An attorney cannot simply show up and argue before a federal circuit court. Each circuit maintains its own bar, and lawyers must apply for admission before they can file briefs or present oral argument. To be eligible, an attorney must be admitted to practice before the Supreme Court, the highest court of any state, another federal circuit court, or a federal district court.16Legal Information Institute. Federal Rules of Appellate Procedure Rule 46 – Attorneys
The application requires a personal statement demonstrating eligibility and good moral and professional character. A current member of the circuit’s bar must move for the applicant’s admission, either in writing or orally in open court. The applicant takes an oath to uphold the Constitution and conduct themselves according to law, then pays whatever fee the circuit prescribes. Applicants generally do not need to appear in person unless the court specifically orders it.16Legal Information Institute. Federal Rules of Appellate Procedure Rule 46 – Attorneys
State governments use the term “circuit” differently from the federal system. In most states that use the label, a circuit court is a trial-level court of general jurisdiction — the place where cases begin rather than where appeals are heard. Florida, for example, divides its 67 counties into 20 judicial circuits that handle felonies, family law disputes, civil cases, probate matters, and juvenile proceedings. Illinois uses a similar approach, grouping counties into circuits to distribute caseloads across the state.
These courts serve as the primary entry point for legal disputes involving state law. Many maintain specialized divisions for family, probate, and small claims matters to manage high volumes efficiently. The stakes at the state circuit level are different from federal appellate courts — state circuit judges are conducting trials, evaluating witness credibility, and managing juries rather than reviewing a paper record for legal error.
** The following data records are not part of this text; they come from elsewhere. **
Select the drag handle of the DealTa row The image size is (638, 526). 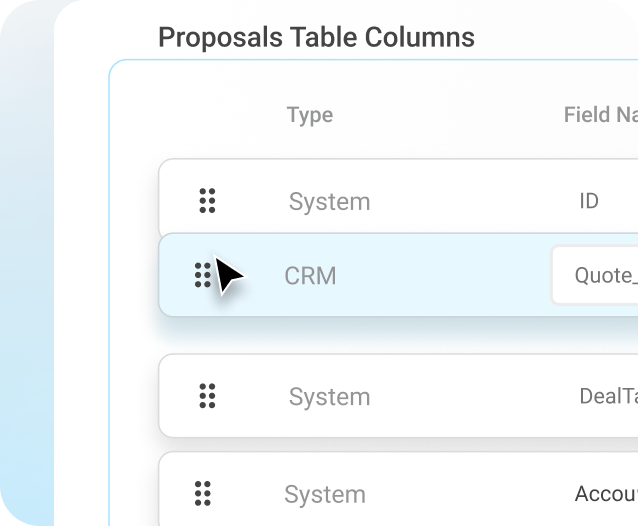[207, 396]
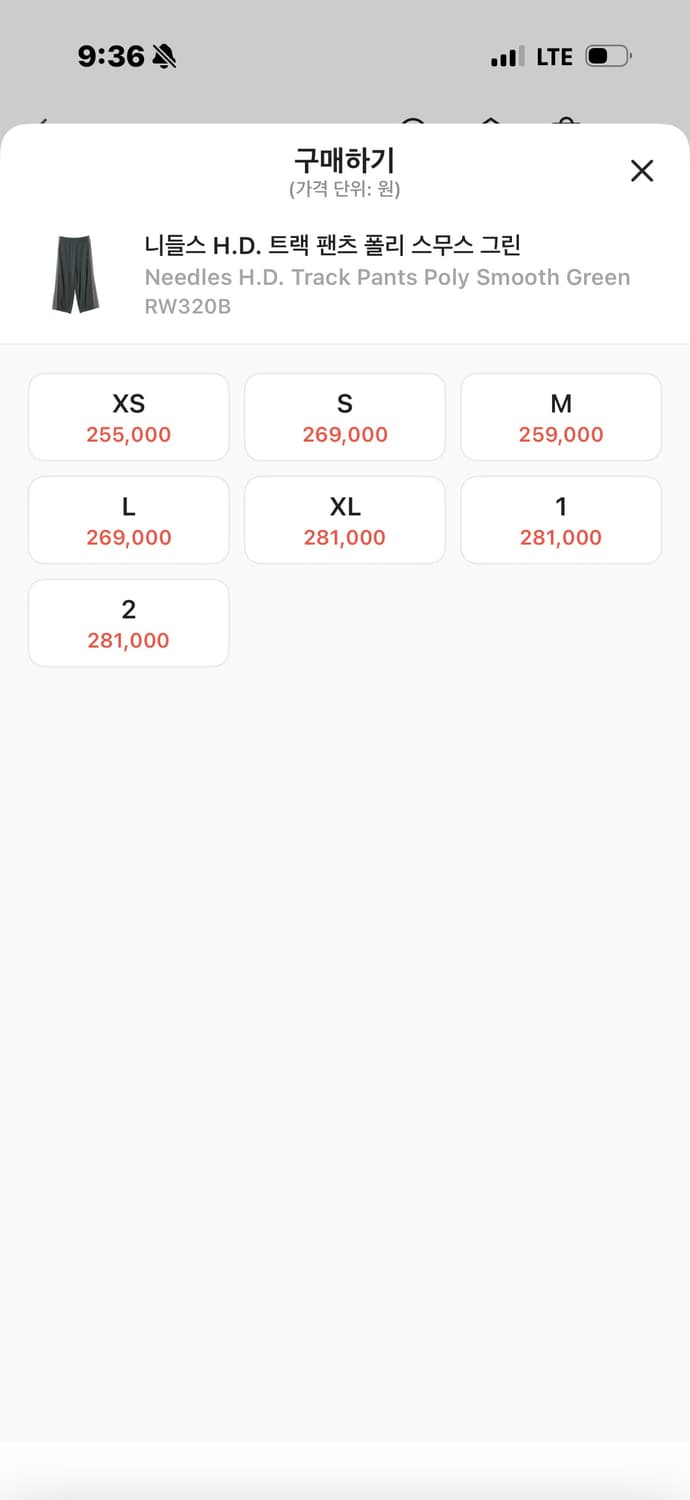The width and height of the screenshot is (690, 1500).
Task: Pick size 2 option
Action: pos(129,623)
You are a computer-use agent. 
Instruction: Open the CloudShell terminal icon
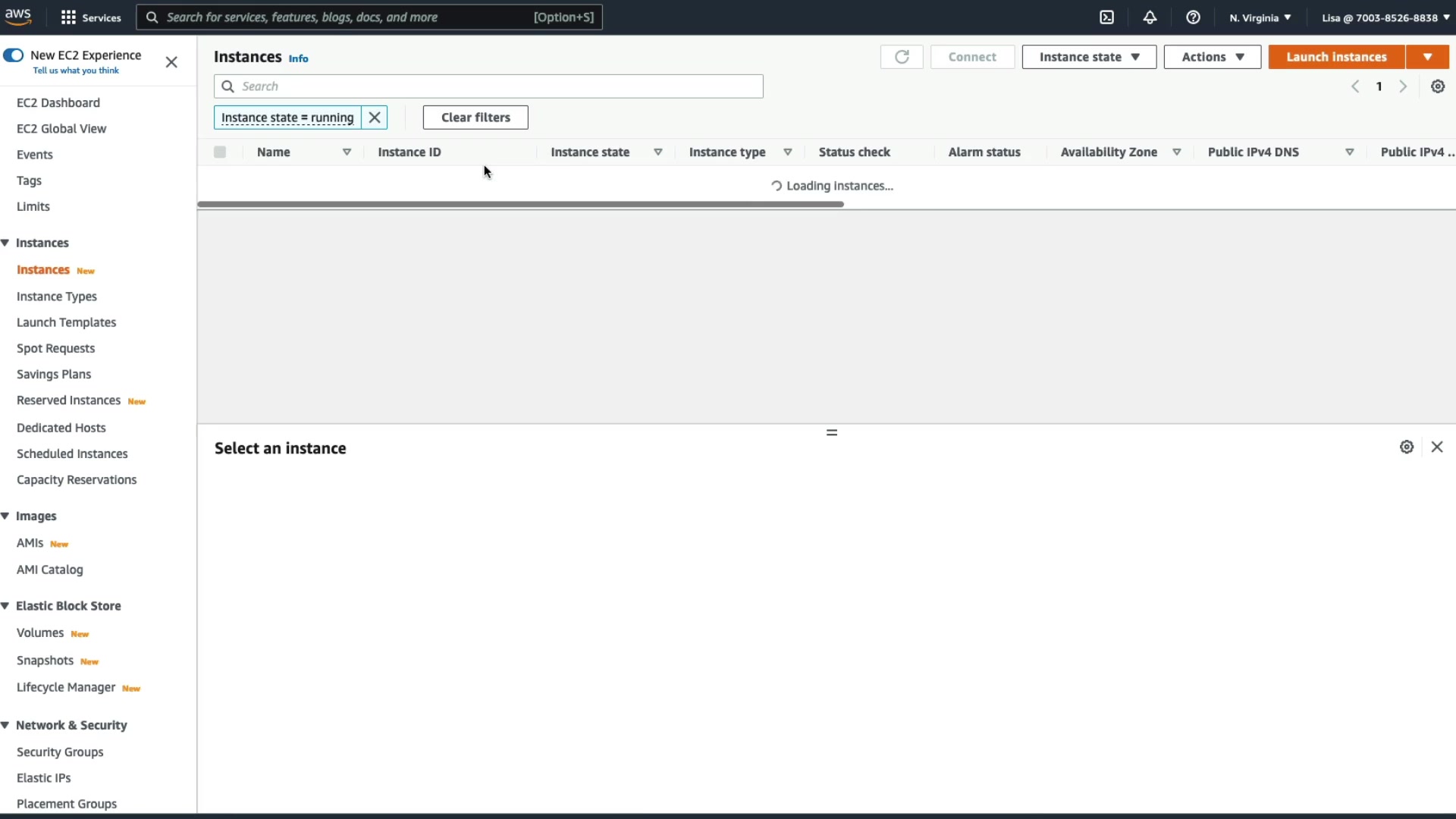click(1107, 17)
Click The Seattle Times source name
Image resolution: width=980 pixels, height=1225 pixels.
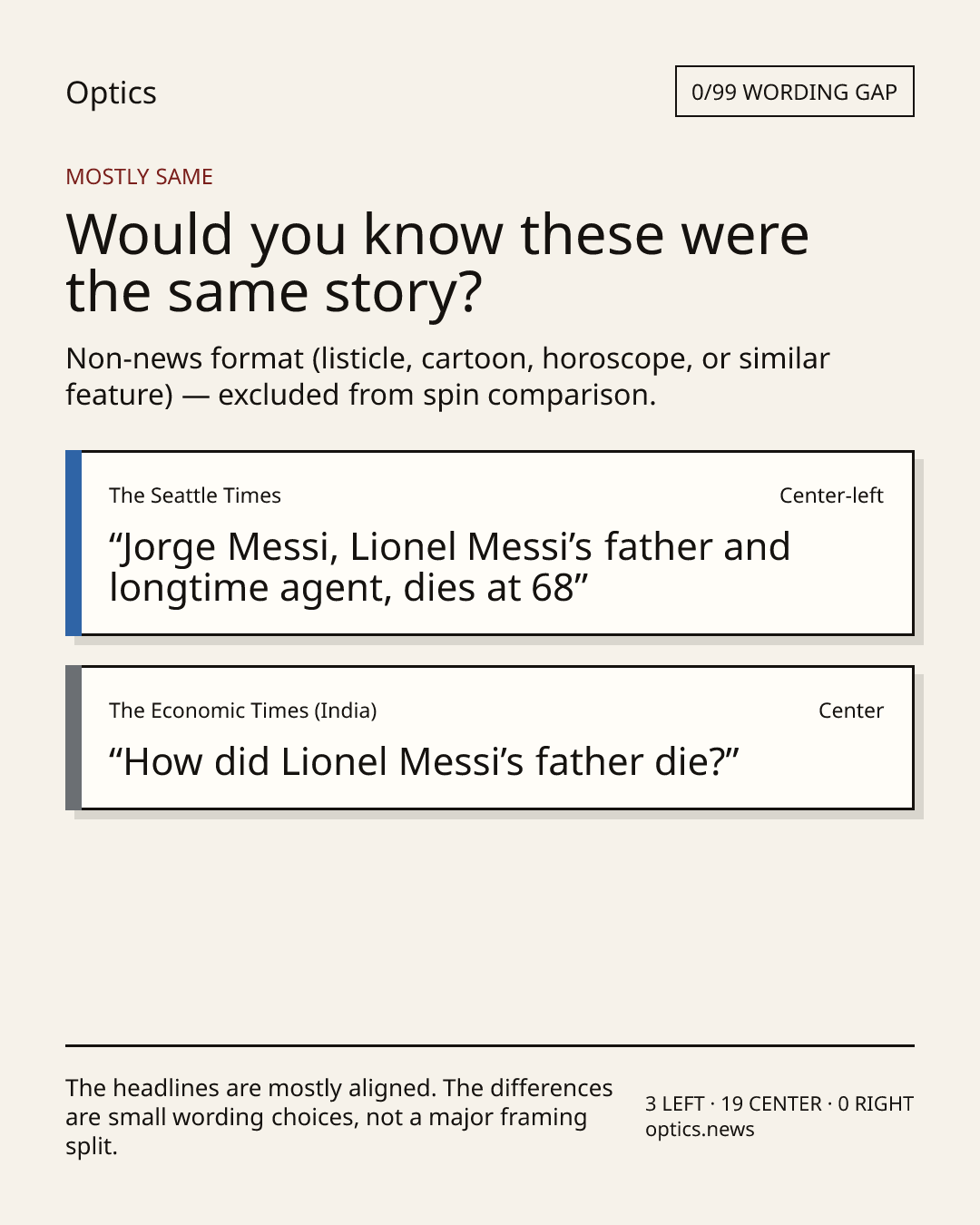point(195,495)
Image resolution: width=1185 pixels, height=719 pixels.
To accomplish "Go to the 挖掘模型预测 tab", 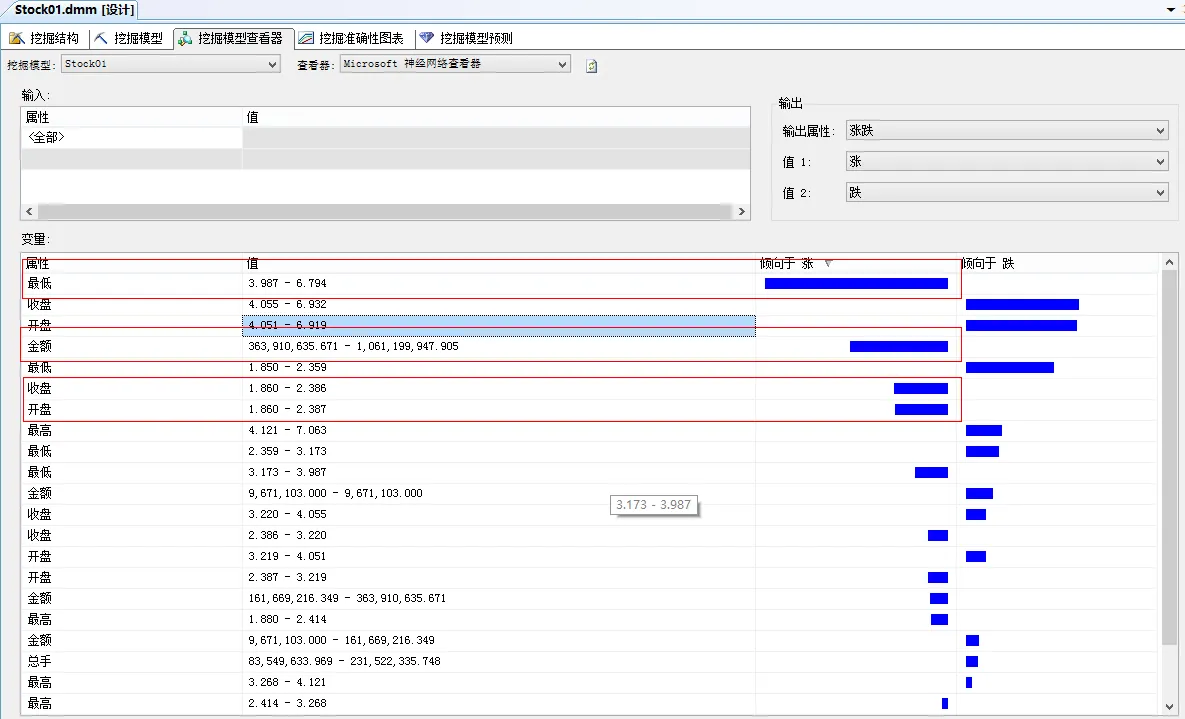I will 467,38.
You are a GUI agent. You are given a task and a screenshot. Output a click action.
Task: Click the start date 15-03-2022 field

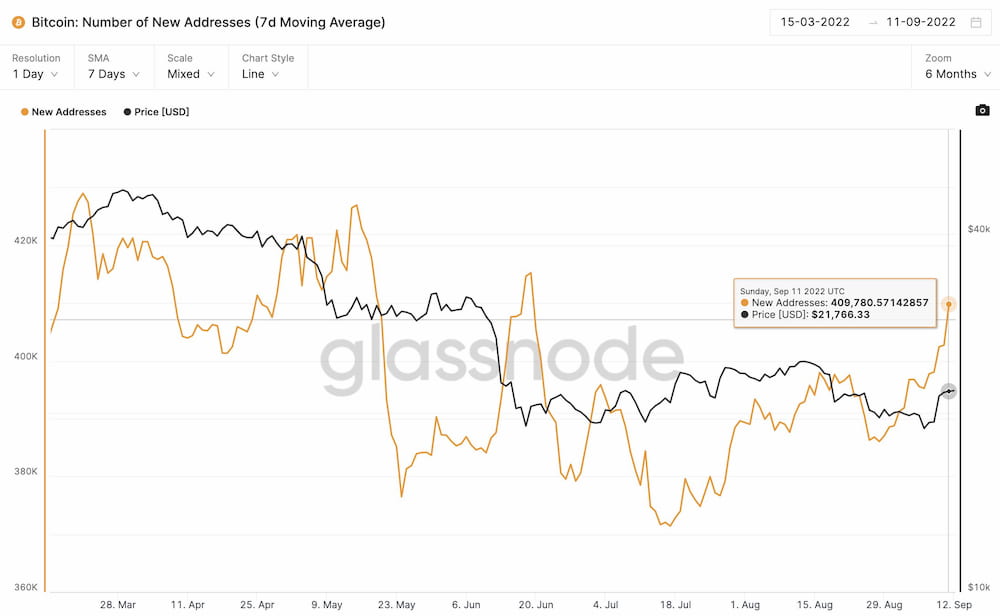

The methods for selecting state circuit judges vary widely. Some states hold contested elections where candidates run with party labels, while others use nonpartisan elections where party affiliation does not appear on the ballot. Roughly half of states use some form of gubernatorial appointment, often with a nominating commission that screens candidates and presents a shortlist to the governor. A smaller number of states — including Virginia and South Carolina — have their legislatures select judges directly. Many states also use retention elections, where sitting judges face a simple yes-or-no vote on whether to keep their seats after an initial term.
Filing fees for new civil cases in state circuit courts generally range from $75 to $500, depending on the jurisdiction and the type of case. Additional costs for serving the opposing party, requesting a jury trial, and filing motions add to the total. Most states offer fee waivers for litigants who cannot afford these costs.
Appeal deadlines from state circuit courts to state appellate courts vary, but most states give between 14 and 60 days to file a notice of appeal, with 30 days being the most common window. Post-trial motions can sometimes extend these deadlines, but the safest approach is to treat the initial deadline as absolute and file any post-trial motions promptly. Missing a state appeal deadline carries the same consequence as missing a federal one — the right to challenge the decision is typically gone for good.